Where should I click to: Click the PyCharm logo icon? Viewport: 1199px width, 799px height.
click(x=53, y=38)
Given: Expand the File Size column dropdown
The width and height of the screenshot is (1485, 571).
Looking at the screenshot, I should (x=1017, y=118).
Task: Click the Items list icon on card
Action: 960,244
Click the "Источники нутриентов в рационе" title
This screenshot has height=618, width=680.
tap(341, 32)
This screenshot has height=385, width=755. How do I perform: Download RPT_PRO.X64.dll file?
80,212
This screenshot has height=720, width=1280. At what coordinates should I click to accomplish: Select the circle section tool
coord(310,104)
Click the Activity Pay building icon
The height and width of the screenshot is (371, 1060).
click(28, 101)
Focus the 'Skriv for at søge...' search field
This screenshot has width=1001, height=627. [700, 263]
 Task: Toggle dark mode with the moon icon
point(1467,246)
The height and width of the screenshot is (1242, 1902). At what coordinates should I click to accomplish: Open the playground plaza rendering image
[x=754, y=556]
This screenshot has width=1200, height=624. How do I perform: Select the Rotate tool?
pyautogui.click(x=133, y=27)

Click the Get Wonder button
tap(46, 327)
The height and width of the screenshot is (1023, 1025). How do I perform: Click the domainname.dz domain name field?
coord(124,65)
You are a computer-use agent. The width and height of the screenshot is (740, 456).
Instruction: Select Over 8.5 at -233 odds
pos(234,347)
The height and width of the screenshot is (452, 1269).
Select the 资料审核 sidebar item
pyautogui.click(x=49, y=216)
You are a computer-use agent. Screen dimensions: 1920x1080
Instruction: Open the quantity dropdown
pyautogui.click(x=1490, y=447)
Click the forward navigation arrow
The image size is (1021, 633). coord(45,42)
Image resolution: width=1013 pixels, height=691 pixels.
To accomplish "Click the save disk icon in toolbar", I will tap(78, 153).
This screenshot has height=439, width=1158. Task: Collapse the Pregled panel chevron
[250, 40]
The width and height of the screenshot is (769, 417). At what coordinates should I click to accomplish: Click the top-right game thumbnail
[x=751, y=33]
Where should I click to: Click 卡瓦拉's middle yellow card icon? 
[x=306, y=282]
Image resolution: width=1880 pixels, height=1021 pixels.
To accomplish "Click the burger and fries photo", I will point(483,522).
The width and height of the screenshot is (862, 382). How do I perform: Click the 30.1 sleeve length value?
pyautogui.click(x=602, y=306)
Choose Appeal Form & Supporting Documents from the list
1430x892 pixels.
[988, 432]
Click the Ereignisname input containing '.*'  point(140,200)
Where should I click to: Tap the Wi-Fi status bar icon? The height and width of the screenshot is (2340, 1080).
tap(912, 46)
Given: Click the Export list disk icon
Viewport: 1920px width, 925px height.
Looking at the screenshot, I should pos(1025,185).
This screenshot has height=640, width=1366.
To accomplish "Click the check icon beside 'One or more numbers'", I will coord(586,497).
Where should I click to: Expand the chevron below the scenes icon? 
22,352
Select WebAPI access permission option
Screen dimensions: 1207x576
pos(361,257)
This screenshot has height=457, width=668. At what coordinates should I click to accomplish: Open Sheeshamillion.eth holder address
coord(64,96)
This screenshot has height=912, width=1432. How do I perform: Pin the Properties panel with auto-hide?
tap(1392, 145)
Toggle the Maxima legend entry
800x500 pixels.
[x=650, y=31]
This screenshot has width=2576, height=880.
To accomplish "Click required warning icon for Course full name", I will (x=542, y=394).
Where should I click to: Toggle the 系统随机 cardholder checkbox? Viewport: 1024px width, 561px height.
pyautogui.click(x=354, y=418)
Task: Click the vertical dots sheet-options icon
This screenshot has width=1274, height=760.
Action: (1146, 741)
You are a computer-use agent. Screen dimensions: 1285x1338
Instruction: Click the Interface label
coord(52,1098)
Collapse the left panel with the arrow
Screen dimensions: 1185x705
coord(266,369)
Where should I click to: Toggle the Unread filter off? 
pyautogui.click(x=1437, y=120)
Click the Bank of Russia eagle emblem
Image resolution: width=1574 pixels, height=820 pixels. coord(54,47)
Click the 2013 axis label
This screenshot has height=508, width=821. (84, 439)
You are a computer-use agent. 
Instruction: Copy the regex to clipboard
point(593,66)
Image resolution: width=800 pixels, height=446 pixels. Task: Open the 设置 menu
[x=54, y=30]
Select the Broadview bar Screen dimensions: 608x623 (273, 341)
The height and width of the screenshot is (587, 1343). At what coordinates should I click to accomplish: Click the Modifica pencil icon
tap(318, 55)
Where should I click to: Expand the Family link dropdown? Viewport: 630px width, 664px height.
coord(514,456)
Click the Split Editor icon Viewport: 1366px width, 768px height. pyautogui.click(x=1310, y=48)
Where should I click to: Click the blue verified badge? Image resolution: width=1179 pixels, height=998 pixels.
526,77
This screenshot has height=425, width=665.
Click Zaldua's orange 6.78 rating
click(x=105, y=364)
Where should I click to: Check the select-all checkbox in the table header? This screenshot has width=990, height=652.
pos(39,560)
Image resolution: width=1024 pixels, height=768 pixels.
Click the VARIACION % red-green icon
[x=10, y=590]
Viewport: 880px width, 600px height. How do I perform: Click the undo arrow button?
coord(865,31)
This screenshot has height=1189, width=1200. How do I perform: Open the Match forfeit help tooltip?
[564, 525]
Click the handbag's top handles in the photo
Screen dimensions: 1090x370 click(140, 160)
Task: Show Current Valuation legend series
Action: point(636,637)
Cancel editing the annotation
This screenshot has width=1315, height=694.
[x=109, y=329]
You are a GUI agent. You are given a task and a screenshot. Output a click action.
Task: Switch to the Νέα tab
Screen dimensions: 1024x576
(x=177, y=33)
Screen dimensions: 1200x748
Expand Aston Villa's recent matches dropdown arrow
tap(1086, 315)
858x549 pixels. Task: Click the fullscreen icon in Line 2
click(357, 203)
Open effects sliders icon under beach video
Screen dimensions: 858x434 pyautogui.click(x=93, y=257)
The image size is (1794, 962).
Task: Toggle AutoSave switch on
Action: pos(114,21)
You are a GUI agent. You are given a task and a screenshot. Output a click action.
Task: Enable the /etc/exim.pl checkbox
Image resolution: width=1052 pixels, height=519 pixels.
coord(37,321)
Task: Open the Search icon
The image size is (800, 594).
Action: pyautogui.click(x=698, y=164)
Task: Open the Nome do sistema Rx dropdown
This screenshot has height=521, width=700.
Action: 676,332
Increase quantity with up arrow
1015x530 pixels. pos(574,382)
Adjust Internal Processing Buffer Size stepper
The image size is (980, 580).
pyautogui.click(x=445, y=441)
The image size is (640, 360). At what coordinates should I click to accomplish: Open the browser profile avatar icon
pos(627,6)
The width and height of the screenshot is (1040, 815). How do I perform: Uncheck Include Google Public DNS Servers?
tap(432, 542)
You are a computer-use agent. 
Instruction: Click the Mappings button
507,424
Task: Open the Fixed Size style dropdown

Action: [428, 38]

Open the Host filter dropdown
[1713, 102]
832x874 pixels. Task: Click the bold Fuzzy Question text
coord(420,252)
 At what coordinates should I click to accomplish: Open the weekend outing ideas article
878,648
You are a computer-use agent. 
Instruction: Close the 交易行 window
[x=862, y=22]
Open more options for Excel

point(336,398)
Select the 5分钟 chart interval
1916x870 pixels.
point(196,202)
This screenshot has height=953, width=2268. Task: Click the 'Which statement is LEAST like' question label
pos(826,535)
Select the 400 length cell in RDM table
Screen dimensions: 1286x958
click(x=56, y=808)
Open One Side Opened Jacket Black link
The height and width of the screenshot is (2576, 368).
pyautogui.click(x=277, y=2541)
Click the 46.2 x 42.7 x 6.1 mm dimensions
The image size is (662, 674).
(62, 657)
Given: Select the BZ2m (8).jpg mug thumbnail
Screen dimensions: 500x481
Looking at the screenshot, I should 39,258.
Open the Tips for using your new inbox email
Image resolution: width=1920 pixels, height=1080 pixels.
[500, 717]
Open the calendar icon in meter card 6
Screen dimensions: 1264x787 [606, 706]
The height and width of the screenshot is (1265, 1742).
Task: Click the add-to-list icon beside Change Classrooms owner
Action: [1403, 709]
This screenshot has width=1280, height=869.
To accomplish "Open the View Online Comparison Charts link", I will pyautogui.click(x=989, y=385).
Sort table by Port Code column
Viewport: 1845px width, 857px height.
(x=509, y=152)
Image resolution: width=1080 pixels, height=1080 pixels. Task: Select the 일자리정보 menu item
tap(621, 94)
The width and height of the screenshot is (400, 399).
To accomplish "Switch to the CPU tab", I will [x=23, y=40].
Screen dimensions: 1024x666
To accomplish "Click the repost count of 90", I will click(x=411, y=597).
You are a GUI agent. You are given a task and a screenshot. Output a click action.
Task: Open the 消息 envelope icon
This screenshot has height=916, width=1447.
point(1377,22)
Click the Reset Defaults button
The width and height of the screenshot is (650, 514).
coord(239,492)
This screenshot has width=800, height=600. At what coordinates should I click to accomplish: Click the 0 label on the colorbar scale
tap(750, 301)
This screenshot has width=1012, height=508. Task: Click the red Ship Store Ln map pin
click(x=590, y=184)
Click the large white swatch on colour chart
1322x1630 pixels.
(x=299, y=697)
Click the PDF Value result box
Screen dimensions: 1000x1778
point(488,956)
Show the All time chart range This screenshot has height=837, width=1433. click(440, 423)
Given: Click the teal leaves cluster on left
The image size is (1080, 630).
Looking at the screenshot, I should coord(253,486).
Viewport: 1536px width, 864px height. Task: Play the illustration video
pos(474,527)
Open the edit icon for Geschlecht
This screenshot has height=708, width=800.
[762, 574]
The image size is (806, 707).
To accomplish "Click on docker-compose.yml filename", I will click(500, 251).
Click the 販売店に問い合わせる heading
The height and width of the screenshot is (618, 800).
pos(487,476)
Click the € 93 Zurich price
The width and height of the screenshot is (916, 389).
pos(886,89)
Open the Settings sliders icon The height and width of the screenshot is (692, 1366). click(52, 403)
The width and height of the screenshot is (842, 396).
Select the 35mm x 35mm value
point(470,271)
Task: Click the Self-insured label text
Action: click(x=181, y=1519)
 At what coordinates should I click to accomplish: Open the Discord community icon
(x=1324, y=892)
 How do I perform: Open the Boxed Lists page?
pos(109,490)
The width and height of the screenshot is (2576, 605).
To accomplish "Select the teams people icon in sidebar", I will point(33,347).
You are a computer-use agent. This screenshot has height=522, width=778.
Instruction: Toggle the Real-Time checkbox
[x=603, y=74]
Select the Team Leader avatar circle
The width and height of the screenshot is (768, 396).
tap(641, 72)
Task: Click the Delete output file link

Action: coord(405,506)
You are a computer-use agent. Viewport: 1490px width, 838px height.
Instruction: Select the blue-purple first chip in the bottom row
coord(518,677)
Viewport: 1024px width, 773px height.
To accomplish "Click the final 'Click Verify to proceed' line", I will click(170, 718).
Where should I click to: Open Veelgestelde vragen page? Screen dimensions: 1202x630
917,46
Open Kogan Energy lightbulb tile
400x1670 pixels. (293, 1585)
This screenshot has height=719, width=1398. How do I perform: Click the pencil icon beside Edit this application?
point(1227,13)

────────────────────

* _What is being asked_
Print exactly the lines above from the one with "Viewport: 1536px width, 864px" to the one with "The width and height of the screenshot is (2576, 605).", including both.

* _Exercise solution_
Viewport: 1536px width, 864px height. Task: Play the illustration video
pos(474,527)
Open the edit icon for Geschlecht
This screenshot has height=708, width=800.
[762, 574]
The image size is (806, 707).
To accomplish "Click on docker-compose.yml filename", I will click(500, 251).
Click the 販売店に問い合わせる heading
The height and width of the screenshot is (618, 800).
pos(487,476)
Click the € 93 Zurich price
The width and height of the screenshot is (916, 389).
pos(886,89)
Open the Settings sliders icon The height and width of the screenshot is (692, 1366). click(52, 403)
The width and height of the screenshot is (842, 396).
Select the 35mm x 35mm value
point(470,271)
Task: Click the Self-insured label text
Action: click(x=181, y=1519)
 At what coordinates should I click to accomplish: Open the Discord community icon
(x=1324, y=892)
 How do I perform: Open the Boxed Lists page?
pos(109,490)
The width and height of the screenshot is (2576, 605).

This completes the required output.